=== Section Start ===
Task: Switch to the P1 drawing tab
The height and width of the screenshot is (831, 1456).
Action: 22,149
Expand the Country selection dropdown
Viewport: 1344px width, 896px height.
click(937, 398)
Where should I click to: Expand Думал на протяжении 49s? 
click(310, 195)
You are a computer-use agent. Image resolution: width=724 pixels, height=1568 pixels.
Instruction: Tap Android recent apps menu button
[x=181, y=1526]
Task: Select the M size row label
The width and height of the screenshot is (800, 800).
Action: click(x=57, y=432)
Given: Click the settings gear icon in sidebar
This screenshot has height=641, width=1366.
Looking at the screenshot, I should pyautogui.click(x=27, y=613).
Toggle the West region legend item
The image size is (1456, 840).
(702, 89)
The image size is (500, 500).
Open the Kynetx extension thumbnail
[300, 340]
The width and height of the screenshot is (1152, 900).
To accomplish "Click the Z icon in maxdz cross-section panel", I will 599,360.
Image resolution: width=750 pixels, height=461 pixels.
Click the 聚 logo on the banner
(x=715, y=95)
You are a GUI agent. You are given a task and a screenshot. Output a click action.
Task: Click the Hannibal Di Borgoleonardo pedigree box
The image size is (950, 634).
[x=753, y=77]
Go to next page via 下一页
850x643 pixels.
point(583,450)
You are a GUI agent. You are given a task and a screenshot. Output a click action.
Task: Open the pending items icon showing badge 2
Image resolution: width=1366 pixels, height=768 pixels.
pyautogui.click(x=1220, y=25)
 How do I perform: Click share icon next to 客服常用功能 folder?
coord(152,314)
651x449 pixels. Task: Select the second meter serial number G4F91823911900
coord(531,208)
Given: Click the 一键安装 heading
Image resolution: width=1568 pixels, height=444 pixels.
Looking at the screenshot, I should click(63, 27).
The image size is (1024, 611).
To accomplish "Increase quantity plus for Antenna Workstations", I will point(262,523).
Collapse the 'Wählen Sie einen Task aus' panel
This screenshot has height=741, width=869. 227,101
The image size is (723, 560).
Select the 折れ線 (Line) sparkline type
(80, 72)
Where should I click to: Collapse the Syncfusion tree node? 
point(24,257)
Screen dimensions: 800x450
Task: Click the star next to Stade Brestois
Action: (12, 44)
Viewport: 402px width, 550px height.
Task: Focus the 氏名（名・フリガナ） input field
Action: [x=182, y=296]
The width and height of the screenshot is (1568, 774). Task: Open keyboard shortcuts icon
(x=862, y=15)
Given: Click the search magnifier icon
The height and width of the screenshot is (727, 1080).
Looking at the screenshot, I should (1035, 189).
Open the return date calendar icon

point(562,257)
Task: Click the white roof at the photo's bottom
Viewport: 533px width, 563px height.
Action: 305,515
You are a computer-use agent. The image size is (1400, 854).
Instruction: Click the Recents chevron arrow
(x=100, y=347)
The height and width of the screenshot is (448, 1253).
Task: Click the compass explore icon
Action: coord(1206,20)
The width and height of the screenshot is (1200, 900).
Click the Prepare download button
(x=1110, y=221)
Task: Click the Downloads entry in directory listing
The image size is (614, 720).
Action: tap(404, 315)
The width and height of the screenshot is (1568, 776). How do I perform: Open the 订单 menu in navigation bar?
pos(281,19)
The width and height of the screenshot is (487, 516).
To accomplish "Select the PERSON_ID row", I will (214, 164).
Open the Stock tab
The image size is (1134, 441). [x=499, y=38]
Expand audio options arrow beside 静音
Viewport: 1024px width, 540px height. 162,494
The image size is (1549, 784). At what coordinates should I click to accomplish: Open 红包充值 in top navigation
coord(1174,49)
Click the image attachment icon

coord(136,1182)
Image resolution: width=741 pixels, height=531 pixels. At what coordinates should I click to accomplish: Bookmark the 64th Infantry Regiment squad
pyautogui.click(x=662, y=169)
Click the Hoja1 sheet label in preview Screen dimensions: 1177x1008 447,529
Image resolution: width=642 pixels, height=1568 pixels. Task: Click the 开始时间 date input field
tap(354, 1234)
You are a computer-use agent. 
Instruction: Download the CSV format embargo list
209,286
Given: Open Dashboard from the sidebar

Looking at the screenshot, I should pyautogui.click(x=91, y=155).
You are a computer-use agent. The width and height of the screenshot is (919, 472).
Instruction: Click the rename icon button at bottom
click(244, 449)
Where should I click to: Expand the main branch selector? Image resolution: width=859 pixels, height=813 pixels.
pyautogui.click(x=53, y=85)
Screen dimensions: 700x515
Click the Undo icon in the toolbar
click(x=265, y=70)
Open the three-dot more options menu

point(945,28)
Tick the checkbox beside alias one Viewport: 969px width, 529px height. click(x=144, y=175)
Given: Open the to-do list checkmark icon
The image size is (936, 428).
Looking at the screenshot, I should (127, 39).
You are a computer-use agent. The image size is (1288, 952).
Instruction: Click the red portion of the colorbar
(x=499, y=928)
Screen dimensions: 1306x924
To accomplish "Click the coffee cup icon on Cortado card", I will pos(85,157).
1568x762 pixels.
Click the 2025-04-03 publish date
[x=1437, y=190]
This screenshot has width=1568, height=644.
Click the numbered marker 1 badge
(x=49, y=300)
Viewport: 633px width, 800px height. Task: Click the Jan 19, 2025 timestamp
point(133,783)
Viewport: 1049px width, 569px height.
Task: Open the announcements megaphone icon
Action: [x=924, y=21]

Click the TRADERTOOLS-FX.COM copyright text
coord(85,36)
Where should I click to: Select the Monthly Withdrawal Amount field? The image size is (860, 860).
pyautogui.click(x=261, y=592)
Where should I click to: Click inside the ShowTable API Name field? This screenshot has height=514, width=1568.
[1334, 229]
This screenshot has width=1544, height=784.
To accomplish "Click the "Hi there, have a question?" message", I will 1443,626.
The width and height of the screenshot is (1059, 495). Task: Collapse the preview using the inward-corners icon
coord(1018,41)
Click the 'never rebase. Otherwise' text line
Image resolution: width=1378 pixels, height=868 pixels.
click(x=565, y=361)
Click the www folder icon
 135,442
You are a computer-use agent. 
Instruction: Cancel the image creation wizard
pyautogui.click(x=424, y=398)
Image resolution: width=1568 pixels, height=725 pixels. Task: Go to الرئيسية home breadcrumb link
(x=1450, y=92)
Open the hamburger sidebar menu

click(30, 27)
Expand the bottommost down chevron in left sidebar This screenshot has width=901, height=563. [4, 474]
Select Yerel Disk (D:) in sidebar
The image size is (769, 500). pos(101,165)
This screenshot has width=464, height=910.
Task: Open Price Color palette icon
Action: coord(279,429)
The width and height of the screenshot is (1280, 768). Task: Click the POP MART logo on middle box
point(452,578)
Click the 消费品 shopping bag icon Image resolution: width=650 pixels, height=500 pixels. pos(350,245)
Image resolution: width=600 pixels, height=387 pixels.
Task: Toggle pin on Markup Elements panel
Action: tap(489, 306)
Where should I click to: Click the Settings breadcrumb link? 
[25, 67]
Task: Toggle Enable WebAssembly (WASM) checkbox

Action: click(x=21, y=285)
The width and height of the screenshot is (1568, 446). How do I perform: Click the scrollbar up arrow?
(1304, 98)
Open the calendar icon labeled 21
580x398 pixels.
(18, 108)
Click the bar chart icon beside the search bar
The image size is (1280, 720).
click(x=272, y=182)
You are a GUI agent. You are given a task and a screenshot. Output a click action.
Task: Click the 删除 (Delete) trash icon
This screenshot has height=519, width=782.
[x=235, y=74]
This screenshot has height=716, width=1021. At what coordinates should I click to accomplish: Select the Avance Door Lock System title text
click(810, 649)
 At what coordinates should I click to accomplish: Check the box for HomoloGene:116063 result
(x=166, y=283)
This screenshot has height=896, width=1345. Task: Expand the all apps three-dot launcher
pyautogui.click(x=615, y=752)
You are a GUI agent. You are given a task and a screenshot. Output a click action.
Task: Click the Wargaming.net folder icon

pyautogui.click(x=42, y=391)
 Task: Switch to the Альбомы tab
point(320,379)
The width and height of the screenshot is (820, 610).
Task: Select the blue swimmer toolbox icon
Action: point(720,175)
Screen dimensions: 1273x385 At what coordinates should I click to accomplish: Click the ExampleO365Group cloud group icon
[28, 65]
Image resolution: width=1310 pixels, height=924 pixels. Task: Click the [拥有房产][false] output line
=== Section End ===
Your answer should hold exactly the lines from the one containing "Task: Click the Wargaming.net folder icon" to the last line of the data, both included, and no others.

Task: Click the Wargaming.net folder icon

pyautogui.click(x=42, y=391)
 Task: Switch to the Альбомы tab
point(320,379)
The width and height of the screenshot is (820, 610).
Task: Select the blue swimmer toolbox icon
Action: point(720,175)
Screen dimensions: 1273x385 At what coordinates should I click to accomplish: Click the ExampleO365Group cloud group icon
[28, 65]
Image resolution: width=1310 pixels, height=924 pixels. Task: Click the [拥有房产][false] output line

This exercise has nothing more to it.